- [The problem]:
Please answer these questions using the environmental justice extract below.
1. How many U.S. attorneys' offices have created EJ community reporting systems?
2. Where did the ENRD and OTJ co-host the Defending and Strengthening Tribal Homelands Summit?
3. On what date did the NJDEP announce final adoption of regulations to implement New Jersey's EJ Law?

Capacity-building and training

  • The Federal Bureau of Investigation (FBI) has joined or formed six environmental task forces with the EPA across the United States.
  • Eighty-nine U.S. attorneys’ offices have created EJ community reporting systems.
  • The DOJ’s National Advocacy Center in Columbia, South Carolina, now includes EJ training in its seminars for U.S. attorneys’ offices.
  • The OEJ and the Executive Office for United States Attorneys host monthly EJ trainings for the Department’s EJ Coordinators.
  • The ENRD and the Civil Rights Division conduct witness interview trainings for professional staff to encourage the use of community impact statements in enforcement actions.
  • The ENRD offers a mandatory EJ training for all new attorneys each fall and incorporated EJ in a training for state attorneys general staff.
  • DOJ personnel held listening sessions with community leaders in Warren and Sansome Counties, North Carolina; in the Detroit/River Rouge area; in Houston, Texas; and throughout the Northern District of West Virginia (Wheeling/Martinsburg).

Tribal justice

  • In November 2022, the ENRD and the Office of Tribal Justice (OTJ) co-hosted a listening session for tribes alongside the White House Tribal Leaders Summit.
  • In February 2023, the ENRD and OTJ co-hosted a Defending and Strengthening Tribal Homelands Summit at the DOJ’s National Advocacy Center. Over 3 days, tribal and federal participants discussed enforcing tribal treaty rights, securing tribal water rights, and partnering with tribes to implement climate adaptation plans.

State EJ actions

On April 17, 2023, the New Jersey Department of Environmental Protection (NJDEP) announced the final adoption of regulations to implement New Jersey’s landmark EJ Law.

- [Entries shown]:
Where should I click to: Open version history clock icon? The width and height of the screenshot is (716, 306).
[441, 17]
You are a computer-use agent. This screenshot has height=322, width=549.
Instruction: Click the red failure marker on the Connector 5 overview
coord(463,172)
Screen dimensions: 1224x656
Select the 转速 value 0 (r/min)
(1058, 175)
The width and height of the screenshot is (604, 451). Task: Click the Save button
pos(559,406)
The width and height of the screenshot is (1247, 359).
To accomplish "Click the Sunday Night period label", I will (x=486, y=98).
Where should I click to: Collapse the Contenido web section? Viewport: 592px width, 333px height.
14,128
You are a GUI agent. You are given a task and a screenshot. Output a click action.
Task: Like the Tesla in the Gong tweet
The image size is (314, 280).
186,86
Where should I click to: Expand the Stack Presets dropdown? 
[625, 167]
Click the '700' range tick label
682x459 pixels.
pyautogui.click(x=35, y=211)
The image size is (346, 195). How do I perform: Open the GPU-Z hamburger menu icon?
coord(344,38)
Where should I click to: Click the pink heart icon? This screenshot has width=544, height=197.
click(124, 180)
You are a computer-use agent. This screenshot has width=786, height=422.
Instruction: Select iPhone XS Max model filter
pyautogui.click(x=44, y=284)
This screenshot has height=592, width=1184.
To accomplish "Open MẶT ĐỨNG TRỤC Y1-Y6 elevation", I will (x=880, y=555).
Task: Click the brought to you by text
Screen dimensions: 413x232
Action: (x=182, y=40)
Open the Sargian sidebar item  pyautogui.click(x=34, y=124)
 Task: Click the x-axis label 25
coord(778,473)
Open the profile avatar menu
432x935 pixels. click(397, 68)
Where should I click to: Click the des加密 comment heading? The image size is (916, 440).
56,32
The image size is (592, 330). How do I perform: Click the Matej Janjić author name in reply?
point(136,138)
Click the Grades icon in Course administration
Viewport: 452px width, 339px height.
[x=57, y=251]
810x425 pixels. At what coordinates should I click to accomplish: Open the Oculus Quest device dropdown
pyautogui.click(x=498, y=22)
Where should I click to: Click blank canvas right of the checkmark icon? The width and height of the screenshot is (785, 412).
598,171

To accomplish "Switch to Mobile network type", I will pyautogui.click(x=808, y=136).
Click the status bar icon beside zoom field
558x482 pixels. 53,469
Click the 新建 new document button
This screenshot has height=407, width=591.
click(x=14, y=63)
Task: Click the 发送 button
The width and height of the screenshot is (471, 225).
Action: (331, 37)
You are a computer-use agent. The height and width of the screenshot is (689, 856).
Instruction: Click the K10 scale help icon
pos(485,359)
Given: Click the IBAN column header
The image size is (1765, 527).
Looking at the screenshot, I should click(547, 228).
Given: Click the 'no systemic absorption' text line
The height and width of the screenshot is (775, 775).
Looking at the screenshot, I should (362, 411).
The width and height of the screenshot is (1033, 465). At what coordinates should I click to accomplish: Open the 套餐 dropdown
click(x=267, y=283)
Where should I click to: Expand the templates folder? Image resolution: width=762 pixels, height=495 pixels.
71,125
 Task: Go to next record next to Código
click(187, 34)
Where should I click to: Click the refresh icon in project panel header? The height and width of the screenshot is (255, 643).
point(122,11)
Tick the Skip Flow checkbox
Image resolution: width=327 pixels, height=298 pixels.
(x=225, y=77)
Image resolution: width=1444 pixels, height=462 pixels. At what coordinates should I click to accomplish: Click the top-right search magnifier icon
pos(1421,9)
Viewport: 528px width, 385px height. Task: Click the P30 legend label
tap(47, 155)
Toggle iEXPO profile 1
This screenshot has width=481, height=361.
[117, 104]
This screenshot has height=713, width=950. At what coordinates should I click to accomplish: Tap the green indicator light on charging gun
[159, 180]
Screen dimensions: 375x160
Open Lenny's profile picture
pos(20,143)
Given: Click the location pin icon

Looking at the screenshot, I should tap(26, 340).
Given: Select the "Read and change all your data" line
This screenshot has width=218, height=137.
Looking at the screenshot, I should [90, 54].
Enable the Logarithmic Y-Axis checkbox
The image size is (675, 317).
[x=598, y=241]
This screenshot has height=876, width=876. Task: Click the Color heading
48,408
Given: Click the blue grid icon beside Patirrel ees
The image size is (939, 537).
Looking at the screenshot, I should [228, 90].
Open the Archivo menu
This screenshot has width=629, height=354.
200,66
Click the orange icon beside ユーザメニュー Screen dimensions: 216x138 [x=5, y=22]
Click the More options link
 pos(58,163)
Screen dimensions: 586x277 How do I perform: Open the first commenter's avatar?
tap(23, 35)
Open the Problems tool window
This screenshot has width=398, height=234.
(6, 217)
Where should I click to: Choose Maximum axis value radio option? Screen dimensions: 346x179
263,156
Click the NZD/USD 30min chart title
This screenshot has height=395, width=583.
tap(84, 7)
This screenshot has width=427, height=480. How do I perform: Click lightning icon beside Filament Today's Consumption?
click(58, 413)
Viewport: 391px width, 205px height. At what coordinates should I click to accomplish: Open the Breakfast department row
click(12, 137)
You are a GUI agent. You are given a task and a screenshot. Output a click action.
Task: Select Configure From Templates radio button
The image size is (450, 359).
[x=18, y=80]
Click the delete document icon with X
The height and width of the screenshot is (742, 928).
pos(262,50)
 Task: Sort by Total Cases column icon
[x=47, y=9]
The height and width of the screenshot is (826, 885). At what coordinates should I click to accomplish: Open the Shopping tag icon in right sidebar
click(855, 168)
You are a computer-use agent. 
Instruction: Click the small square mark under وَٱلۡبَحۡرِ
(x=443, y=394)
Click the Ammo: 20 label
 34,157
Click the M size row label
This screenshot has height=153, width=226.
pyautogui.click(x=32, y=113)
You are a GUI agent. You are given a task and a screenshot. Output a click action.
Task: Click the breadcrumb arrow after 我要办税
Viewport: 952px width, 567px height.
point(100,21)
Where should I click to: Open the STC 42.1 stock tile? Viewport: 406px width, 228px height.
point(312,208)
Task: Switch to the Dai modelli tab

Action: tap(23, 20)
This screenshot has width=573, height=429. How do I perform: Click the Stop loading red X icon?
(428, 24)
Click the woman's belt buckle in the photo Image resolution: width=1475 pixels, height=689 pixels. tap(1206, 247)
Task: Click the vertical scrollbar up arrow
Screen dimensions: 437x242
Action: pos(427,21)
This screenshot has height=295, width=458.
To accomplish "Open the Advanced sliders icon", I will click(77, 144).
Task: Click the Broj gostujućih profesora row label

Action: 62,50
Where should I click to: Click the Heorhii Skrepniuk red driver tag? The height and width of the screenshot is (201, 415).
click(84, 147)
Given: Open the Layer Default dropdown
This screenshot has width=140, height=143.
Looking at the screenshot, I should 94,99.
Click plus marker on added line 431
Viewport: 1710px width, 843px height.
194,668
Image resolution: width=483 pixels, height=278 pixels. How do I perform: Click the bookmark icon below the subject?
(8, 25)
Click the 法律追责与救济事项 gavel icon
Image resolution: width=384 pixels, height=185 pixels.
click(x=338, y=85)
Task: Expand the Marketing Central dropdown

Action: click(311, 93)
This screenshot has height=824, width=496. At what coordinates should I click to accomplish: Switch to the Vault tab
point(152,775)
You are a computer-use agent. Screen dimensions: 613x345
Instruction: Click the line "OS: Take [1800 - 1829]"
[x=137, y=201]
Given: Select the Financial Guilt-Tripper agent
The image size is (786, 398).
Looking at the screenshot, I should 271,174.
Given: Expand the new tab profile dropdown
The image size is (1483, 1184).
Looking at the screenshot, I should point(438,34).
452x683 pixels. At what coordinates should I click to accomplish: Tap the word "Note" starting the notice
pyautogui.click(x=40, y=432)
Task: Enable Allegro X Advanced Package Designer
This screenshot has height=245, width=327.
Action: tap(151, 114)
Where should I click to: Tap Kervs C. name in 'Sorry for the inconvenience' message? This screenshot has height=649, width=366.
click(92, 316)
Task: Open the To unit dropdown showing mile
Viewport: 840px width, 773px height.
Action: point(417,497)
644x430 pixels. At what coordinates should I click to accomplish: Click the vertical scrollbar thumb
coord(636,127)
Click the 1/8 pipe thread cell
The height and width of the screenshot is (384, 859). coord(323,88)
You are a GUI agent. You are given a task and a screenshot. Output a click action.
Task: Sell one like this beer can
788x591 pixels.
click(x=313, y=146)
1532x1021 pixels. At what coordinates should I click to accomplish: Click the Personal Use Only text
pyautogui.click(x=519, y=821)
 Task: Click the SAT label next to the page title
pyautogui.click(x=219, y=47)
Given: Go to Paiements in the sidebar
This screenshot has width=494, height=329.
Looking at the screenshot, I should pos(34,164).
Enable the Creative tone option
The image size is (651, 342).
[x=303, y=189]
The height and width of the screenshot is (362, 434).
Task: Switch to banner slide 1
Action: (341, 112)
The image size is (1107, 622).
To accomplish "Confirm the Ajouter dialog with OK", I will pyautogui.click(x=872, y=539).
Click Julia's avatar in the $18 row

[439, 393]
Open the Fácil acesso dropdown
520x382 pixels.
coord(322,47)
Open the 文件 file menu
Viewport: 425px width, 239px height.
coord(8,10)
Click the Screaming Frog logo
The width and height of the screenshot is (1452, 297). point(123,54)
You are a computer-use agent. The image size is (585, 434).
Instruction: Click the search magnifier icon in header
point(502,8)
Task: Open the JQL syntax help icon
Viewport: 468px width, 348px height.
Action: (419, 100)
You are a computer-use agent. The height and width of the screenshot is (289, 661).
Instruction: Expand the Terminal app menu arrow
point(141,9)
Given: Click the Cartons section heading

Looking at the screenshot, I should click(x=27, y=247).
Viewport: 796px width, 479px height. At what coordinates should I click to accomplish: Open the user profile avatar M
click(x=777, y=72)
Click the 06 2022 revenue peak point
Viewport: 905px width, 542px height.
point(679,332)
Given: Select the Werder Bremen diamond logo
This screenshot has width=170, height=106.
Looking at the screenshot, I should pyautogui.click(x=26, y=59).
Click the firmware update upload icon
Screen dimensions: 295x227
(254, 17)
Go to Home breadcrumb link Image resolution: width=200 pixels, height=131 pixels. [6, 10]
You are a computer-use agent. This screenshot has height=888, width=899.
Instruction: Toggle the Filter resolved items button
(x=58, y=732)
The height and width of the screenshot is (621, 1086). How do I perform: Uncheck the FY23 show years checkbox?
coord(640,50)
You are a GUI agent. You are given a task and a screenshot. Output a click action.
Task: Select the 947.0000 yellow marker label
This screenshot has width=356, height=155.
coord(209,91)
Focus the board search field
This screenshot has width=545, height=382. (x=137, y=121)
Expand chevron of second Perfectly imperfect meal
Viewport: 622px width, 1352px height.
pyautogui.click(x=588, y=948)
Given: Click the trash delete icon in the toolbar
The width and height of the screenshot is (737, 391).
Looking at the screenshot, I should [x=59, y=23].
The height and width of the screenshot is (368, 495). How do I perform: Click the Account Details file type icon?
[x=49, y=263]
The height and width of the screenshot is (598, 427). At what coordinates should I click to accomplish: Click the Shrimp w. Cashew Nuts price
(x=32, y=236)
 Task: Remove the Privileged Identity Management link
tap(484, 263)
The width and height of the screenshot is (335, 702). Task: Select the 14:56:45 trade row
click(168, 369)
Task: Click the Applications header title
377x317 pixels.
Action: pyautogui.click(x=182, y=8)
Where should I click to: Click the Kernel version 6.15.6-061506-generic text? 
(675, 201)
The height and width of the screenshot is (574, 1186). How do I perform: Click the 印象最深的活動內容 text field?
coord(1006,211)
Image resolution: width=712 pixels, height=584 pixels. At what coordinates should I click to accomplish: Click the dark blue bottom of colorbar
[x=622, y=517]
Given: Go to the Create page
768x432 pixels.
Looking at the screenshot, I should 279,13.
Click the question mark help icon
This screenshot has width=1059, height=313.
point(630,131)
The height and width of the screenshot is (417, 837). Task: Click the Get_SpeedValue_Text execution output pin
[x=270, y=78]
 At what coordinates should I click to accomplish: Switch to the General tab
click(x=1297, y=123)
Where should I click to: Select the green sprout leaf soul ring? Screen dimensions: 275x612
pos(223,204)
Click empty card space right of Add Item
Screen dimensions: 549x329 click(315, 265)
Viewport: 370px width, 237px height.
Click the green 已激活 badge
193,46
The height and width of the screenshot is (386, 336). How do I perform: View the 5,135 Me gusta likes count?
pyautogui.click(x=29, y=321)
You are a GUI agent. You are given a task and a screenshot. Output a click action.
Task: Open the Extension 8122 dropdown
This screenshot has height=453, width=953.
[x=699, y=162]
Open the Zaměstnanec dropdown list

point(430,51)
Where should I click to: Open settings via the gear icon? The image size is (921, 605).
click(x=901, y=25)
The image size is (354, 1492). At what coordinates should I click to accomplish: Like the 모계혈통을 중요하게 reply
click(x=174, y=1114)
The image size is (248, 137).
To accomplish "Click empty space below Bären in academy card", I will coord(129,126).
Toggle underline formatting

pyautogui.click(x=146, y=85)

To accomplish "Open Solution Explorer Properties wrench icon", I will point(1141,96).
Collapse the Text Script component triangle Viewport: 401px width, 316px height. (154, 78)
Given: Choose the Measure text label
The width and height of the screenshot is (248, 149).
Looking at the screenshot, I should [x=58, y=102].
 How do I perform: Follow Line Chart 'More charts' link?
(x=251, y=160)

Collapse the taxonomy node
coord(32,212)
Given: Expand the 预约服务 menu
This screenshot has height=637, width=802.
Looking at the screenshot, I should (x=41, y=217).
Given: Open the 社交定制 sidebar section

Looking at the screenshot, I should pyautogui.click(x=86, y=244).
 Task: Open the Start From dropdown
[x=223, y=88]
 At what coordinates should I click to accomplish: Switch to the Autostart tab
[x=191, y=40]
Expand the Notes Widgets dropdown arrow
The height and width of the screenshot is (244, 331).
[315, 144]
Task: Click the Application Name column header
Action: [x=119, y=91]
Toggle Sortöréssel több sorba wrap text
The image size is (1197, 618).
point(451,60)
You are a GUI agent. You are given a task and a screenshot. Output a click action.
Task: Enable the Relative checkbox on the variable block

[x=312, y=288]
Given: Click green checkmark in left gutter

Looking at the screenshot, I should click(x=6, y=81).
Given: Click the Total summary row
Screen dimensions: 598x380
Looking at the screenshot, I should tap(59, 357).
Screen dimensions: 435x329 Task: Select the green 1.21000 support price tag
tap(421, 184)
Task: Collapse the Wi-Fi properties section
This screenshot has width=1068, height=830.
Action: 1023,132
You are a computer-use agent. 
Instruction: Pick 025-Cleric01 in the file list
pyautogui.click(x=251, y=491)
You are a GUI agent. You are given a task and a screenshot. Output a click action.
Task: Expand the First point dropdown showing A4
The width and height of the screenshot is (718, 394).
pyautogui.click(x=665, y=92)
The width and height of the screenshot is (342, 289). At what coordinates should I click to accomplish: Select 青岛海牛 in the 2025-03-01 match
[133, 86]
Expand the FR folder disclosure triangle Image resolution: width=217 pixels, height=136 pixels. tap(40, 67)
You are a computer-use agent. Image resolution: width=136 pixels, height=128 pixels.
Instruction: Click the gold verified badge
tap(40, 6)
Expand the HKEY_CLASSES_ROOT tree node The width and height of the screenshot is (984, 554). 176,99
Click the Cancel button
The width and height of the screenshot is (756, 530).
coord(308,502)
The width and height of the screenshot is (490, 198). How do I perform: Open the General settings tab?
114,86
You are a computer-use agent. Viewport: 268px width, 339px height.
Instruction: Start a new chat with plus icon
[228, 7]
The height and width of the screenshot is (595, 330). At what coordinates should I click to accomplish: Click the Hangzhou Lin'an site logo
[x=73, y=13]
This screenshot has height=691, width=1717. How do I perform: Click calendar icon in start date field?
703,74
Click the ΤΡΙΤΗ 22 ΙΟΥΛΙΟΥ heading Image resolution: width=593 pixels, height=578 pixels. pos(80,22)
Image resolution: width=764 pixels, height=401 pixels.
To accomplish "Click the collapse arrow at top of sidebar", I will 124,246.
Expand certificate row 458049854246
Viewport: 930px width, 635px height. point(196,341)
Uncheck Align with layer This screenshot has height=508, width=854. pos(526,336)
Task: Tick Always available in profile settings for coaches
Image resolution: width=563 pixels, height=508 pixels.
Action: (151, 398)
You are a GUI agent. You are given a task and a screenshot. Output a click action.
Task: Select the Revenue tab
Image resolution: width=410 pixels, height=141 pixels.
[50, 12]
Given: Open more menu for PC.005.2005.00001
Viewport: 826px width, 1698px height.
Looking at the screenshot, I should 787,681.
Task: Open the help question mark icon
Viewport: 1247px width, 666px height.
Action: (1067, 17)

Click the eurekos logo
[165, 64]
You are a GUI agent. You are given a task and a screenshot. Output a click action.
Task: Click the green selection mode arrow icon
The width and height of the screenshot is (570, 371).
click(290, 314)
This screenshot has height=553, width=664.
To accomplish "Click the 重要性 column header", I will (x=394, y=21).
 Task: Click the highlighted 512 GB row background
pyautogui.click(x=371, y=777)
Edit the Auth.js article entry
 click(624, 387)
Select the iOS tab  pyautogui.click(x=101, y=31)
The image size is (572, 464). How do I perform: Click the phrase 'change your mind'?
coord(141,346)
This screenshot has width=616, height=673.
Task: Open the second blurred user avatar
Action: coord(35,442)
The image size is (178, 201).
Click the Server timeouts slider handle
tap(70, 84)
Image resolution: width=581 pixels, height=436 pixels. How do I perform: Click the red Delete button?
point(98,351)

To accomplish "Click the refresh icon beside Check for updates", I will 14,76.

- [Finished task]:
1. Eighty-nine.
2. At the DOJ's National Advocacy Center.
3. April 17, 2023.